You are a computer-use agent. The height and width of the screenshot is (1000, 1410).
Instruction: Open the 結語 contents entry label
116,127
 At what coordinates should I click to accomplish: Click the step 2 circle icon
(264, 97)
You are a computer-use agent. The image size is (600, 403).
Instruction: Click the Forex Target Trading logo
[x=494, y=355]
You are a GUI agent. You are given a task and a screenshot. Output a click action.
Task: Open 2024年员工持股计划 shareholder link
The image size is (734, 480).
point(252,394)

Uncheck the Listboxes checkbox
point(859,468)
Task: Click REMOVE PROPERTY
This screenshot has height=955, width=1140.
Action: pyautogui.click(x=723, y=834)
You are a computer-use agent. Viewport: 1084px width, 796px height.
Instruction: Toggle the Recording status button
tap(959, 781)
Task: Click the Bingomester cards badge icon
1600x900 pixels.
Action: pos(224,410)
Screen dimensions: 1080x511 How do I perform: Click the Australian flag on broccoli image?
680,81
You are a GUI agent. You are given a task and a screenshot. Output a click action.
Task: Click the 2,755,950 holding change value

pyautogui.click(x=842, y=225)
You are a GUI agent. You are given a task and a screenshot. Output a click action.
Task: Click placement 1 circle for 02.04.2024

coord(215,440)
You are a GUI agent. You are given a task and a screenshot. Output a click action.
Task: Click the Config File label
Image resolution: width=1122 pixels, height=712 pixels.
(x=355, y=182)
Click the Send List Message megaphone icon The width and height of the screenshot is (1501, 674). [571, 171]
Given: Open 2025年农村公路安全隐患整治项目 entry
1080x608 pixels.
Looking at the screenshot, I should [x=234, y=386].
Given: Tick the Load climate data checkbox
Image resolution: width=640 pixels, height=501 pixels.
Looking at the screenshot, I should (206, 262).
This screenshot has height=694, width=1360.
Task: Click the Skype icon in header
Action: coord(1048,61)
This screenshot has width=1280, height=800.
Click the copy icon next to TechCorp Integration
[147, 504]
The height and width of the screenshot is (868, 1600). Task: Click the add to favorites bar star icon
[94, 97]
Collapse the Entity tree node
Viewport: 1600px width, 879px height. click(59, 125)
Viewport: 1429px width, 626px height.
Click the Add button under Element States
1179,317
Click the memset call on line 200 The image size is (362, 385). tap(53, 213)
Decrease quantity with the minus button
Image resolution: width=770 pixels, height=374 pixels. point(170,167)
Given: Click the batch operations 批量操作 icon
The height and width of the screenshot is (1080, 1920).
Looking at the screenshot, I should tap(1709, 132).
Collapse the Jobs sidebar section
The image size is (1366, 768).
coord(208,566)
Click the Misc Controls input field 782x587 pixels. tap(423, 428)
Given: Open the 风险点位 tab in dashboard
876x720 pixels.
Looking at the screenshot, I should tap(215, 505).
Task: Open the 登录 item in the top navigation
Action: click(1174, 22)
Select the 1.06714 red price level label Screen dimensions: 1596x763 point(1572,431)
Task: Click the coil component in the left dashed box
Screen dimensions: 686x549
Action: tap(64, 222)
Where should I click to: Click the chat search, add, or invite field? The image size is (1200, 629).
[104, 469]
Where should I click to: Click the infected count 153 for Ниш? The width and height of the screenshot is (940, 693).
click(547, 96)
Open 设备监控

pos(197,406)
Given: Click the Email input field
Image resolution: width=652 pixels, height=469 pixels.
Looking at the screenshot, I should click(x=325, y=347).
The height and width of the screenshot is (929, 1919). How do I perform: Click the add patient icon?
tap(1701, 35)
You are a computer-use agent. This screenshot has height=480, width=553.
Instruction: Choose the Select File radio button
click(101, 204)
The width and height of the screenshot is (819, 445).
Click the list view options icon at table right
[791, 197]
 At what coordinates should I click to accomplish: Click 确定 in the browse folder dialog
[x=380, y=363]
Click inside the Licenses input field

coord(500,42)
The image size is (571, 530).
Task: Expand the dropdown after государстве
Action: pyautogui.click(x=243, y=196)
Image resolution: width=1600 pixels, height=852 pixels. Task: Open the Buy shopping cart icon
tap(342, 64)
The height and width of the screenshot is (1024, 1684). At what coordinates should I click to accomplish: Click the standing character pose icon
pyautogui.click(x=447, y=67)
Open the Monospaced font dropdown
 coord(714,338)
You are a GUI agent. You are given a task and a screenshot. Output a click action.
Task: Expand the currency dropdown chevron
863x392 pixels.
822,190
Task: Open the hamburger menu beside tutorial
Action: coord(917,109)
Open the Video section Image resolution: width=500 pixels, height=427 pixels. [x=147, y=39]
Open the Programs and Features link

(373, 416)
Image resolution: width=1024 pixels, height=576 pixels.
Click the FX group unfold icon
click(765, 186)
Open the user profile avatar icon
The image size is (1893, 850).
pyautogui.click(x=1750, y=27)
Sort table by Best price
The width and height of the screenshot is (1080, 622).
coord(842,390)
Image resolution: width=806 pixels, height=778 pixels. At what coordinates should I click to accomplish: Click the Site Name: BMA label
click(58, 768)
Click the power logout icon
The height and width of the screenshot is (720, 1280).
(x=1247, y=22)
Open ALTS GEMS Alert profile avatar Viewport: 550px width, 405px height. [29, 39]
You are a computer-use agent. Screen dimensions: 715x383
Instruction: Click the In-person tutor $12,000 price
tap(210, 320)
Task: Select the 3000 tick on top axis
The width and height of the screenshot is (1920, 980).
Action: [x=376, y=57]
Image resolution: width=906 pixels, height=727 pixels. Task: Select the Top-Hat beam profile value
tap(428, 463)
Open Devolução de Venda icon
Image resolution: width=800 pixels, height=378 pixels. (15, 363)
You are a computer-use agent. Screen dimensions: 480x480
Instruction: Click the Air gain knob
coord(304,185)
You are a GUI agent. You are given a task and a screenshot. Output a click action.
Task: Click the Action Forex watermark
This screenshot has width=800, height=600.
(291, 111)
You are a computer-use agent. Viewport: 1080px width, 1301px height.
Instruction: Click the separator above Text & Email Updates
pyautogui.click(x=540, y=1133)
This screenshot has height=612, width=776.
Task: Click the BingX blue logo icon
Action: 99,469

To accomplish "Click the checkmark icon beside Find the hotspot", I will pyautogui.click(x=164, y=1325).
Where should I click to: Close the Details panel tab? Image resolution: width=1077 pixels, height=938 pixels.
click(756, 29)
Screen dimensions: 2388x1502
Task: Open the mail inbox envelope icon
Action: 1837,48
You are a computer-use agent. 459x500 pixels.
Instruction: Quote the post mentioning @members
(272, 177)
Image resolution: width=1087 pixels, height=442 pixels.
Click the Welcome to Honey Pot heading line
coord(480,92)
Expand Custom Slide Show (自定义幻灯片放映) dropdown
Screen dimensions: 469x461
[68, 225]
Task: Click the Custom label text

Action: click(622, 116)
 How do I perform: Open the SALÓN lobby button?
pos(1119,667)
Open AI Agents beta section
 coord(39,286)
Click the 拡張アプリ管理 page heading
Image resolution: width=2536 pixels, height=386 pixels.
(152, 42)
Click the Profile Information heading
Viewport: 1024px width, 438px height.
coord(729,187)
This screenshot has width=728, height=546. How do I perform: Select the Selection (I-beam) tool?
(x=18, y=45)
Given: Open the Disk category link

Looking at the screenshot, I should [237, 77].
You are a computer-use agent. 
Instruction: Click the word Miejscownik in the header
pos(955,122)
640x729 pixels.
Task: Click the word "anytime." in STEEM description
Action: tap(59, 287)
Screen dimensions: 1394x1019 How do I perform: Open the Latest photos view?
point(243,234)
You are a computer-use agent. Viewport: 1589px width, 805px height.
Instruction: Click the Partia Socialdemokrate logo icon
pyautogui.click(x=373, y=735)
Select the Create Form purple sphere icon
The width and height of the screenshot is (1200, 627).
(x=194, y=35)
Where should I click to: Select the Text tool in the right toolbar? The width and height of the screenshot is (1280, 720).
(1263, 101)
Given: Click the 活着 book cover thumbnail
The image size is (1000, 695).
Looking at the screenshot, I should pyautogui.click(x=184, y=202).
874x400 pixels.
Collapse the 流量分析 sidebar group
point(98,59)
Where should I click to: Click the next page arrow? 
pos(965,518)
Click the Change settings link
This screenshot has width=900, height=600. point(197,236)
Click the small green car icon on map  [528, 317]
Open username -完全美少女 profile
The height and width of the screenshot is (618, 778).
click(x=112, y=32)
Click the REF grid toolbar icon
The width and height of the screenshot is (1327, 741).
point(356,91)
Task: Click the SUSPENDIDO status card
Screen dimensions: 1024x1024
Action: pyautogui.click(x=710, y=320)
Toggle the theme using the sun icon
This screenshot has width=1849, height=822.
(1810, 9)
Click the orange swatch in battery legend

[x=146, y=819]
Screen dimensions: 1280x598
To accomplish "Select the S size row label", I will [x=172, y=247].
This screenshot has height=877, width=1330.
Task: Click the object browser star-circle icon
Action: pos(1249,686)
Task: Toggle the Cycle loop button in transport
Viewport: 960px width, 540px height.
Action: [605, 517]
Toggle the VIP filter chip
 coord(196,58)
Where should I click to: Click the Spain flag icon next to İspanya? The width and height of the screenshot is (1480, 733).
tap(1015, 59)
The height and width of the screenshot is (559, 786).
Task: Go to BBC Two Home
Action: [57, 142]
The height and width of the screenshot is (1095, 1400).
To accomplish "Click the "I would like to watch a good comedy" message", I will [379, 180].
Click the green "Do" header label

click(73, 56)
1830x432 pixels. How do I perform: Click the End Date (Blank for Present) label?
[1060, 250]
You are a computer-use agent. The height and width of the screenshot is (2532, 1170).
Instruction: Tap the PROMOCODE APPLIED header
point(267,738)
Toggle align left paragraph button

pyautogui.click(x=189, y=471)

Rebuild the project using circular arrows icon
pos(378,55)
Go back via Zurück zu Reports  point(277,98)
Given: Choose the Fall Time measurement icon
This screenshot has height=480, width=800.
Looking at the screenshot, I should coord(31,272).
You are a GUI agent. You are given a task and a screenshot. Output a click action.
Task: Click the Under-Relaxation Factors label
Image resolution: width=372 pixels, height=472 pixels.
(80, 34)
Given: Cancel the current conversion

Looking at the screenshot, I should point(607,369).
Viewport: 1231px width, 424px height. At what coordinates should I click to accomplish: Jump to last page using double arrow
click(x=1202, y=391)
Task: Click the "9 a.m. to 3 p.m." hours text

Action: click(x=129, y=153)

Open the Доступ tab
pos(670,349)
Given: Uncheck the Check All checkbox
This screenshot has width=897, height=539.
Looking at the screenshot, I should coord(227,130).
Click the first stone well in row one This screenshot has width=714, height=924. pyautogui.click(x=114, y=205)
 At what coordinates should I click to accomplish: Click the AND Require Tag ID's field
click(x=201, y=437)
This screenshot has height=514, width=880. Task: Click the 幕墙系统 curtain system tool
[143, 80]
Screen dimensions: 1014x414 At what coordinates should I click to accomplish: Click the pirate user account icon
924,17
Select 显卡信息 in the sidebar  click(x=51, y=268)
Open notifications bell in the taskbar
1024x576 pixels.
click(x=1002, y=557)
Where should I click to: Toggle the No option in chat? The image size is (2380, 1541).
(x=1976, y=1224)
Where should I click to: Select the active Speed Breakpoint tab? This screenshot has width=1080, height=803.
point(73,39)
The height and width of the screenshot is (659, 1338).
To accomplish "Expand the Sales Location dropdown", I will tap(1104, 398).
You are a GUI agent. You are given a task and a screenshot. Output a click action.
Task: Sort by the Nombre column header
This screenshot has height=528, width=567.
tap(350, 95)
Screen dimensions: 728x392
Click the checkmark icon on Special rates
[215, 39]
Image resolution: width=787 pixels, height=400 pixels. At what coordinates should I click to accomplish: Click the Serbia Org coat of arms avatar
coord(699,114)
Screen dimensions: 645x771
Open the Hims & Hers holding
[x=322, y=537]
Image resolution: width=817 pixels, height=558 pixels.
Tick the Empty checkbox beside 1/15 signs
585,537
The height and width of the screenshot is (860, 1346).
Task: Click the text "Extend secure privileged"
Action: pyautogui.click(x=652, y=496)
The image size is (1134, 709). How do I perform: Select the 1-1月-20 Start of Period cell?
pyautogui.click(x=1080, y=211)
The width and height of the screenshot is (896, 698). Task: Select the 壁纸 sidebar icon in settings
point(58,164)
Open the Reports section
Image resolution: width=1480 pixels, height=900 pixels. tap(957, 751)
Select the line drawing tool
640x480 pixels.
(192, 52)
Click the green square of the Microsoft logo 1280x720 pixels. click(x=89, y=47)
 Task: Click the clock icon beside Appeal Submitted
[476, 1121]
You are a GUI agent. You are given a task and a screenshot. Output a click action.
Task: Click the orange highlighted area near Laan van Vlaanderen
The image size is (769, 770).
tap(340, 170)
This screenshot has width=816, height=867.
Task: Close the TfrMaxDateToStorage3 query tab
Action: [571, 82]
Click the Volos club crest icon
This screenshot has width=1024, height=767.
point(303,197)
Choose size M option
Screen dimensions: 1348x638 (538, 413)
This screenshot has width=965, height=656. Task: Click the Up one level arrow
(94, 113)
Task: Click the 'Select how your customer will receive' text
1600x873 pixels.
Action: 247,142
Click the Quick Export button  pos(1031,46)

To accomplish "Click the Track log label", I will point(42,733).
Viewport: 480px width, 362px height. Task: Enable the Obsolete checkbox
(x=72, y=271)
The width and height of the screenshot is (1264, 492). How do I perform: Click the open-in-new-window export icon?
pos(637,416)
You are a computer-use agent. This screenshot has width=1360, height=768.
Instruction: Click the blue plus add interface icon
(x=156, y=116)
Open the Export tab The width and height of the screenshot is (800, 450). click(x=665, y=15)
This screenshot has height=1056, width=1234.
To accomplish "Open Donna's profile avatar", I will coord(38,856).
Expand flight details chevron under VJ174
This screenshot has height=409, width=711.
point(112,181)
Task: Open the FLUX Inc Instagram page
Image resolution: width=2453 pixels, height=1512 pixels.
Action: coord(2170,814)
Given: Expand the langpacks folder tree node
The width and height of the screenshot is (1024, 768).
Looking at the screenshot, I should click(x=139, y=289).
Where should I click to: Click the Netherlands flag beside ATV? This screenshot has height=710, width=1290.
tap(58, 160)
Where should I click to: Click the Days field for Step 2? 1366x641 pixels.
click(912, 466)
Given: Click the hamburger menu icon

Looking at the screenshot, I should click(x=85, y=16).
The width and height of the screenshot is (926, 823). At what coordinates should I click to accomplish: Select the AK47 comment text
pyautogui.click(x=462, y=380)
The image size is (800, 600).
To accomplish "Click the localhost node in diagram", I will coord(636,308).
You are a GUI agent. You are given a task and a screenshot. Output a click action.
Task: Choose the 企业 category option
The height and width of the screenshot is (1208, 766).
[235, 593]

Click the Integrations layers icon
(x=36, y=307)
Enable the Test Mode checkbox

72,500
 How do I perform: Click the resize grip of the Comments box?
- - - - - - -
• About this exercise: Only one stretch of the data above is needed. Restate it word for word, from the line containing "Image resolution: width=806" through the line containing "You are a computer-use agent. Screen dimensions: 715x383", both ends included.

• Response for this exercise:
Image resolution: width=806 pixels, height=778 pixels. At what coordinates should I click to accomplish: Click the Site Name: BMA label
click(58, 768)
Click the power logout icon
The height and width of the screenshot is (720, 1280).
(x=1247, y=22)
Open ALTS GEMS Alert profile avatar Viewport: 550px width, 405px height. [29, 39]
You are a computer-use agent. Screen dimensions: 715x383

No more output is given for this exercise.